● Work to be completed:
Reproduce the items verbatim, starting at the first line and ending with the line that contains "Click the scrollbar", including that line.

● Supplied information:
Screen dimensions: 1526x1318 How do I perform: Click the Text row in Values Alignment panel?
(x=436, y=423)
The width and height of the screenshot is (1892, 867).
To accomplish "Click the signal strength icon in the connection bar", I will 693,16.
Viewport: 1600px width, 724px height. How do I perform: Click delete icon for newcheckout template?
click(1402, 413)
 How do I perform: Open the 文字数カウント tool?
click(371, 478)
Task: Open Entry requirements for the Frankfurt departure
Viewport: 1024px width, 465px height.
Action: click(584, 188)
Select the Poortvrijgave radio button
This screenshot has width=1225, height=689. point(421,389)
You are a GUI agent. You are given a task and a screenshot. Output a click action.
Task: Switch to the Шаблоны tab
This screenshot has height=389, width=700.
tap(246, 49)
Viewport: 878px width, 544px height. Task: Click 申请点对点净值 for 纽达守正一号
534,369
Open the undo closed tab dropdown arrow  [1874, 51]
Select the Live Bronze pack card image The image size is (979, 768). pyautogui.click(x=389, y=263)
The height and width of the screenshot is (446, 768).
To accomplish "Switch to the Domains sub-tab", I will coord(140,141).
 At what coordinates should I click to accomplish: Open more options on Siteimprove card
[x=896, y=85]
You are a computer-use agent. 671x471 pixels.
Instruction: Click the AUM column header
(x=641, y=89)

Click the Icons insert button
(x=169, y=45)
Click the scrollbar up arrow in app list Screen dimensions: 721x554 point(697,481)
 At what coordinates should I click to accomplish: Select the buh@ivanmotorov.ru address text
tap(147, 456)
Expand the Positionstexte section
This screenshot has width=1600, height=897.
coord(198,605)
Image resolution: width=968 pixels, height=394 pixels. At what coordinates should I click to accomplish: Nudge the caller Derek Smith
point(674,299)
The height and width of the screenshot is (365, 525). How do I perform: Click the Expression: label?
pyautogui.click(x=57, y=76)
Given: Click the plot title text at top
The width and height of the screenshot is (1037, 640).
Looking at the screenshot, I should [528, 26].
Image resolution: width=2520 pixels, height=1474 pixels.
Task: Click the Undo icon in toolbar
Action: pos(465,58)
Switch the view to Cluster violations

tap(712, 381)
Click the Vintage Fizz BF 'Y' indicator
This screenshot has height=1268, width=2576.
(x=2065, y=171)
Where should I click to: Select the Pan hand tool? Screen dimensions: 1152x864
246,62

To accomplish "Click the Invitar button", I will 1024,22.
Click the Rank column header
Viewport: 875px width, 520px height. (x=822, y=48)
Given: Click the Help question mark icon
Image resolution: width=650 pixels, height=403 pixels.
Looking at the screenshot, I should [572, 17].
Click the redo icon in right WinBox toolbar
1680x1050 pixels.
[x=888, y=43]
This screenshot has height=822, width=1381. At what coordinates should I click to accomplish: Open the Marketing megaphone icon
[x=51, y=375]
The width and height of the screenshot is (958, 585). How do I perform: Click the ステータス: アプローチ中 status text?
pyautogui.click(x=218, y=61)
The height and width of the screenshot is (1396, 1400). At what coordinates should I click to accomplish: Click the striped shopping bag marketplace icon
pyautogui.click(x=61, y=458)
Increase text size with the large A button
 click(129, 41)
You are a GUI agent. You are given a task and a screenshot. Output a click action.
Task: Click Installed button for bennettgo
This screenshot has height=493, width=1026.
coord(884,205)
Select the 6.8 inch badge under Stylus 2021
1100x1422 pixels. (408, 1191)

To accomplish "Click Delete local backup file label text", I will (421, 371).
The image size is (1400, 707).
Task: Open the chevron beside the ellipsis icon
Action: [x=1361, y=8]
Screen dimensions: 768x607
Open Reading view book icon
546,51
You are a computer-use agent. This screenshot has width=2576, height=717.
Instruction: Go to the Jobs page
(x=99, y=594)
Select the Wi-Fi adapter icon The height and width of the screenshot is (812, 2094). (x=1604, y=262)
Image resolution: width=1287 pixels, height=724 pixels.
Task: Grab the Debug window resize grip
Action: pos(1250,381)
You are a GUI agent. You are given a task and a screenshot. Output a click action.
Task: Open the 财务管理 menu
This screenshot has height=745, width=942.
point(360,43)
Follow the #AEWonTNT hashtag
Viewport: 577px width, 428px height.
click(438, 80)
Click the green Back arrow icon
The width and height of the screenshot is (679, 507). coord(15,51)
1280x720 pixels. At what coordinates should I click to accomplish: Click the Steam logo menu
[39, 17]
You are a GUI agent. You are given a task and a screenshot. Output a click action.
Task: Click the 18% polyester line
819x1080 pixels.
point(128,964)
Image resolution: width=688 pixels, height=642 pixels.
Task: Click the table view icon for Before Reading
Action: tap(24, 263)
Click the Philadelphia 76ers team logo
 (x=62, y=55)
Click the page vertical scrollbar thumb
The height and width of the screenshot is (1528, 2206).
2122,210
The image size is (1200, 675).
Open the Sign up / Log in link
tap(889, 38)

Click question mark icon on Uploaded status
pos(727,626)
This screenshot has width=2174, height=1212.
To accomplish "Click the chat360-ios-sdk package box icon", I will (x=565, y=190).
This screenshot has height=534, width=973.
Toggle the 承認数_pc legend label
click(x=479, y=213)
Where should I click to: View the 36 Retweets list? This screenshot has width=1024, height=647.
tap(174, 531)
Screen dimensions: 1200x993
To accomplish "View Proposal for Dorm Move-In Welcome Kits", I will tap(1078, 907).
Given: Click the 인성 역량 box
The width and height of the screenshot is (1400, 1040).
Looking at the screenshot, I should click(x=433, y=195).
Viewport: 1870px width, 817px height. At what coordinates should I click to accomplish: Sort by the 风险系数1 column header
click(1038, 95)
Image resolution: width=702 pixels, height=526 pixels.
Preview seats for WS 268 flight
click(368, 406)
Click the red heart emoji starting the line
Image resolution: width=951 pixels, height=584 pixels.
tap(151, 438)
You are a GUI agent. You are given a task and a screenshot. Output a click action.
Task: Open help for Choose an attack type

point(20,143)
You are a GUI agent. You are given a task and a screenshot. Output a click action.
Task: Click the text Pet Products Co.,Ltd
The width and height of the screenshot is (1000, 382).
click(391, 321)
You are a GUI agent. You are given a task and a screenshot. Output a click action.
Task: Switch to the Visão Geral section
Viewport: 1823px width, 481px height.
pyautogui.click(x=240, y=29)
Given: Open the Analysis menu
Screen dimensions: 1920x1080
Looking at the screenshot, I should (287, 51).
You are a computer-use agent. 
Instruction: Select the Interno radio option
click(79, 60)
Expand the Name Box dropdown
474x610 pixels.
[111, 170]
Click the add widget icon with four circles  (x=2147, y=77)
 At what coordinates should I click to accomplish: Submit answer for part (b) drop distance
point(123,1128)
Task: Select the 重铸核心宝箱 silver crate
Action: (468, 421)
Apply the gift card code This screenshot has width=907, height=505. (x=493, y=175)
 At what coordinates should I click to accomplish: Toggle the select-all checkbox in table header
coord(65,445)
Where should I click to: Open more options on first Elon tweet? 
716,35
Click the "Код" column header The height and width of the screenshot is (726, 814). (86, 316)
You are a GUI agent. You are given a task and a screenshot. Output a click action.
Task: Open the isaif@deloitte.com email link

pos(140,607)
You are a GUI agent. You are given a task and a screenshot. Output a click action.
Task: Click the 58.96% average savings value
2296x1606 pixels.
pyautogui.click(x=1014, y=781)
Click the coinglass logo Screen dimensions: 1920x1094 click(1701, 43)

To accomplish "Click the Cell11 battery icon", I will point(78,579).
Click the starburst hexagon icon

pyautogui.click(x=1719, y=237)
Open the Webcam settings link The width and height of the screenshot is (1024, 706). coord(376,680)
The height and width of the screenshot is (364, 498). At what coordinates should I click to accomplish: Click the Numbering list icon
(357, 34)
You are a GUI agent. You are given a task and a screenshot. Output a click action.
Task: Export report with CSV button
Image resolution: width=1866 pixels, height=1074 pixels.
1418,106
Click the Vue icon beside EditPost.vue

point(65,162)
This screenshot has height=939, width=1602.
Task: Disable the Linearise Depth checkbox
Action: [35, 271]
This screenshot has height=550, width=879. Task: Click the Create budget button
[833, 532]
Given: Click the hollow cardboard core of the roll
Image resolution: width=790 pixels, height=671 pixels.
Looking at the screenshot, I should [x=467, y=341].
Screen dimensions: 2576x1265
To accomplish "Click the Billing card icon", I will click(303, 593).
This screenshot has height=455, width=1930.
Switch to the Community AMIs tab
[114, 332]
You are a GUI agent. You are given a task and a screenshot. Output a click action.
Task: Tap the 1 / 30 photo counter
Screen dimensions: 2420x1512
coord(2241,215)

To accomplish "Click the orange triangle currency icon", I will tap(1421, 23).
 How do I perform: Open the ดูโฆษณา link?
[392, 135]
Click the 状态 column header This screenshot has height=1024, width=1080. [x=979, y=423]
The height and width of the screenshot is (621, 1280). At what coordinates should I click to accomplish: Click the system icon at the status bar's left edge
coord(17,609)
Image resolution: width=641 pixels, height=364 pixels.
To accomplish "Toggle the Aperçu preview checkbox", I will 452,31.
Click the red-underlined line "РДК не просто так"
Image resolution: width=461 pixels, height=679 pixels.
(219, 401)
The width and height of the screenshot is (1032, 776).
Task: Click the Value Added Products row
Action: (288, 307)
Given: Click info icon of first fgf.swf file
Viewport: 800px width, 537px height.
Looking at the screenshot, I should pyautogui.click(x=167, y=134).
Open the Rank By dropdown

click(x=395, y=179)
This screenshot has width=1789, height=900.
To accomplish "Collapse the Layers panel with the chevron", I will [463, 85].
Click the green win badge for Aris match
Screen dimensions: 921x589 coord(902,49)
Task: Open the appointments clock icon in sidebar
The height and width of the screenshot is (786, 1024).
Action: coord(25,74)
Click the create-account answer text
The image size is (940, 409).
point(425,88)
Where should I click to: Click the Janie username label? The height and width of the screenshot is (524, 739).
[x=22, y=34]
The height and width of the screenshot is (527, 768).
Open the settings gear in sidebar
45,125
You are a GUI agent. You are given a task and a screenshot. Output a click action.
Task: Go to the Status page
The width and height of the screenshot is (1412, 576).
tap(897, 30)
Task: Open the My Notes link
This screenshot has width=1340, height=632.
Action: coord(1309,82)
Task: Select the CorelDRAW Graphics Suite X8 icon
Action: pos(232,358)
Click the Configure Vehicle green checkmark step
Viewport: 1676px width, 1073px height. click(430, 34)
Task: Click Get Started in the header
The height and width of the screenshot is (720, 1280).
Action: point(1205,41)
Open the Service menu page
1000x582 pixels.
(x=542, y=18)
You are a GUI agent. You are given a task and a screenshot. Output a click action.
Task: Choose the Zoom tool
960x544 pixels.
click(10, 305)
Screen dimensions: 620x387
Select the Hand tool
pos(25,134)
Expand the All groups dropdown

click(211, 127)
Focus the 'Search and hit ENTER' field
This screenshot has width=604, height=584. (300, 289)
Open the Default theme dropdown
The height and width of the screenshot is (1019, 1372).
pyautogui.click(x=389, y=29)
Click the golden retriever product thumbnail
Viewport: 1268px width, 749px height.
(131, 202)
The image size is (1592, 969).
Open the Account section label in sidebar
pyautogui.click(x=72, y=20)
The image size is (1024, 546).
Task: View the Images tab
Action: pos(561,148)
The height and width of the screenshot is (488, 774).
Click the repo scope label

● Response:
Screen dimensions: 1526x1318 How do I perform: Click the Text row in Values Alignment panel?
(x=436, y=423)
The width and height of the screenshot is (1892, 867).
To accomplish "Click the signal strength icon in the connection bar", I will 693,16.
Viewport: 1600px width, 724px height. How do I perform: Click delete icon for newcheckout template?
click(1402, 413)
 How do I perform: Open the 文字数カウント tool?
click(371, 478)
Task: Open Entry requirements for the Frankfurt departure
Viewport: 1024px width, 465px height.
Action: click(584, 188)
Select the Poortvrijgave radio button
This screenshot has width=1225, height=689. point(421,389)
You are a GUI agent. You are given a task and a screenshot. Output a click action.
Task: Switch to the Шаблоны tab
This screenshot has height=389, width=700.
tap(246, 49)
Viewport: 878px width, 544px height. Task: Click 申请点对点净值 for 纽达守正一号
534,369
Open the undo closed tab dropdown arrow  [1874, 51]
Select the Live Bronze pack card image The image size is (979, 768). pyautogui.click(x=389, y=263)
The height and width of the screenshot is (446, 768).
To accomplish "Switch to the Domains sub-tab", I will coord(140,141).
 At what coordinates should I click to accomplish: Open more options on Siteimprove card
[x=896, y=85]
You are a computer-use agent. 671x471 pixels.
Instruction: Click the AUM column header
(x=641, y=89)

Click the Icons insert button
(x=169, y=45)
Click the scrollbar up arrow in app list Screen dimensions: 721x554 point(697,481)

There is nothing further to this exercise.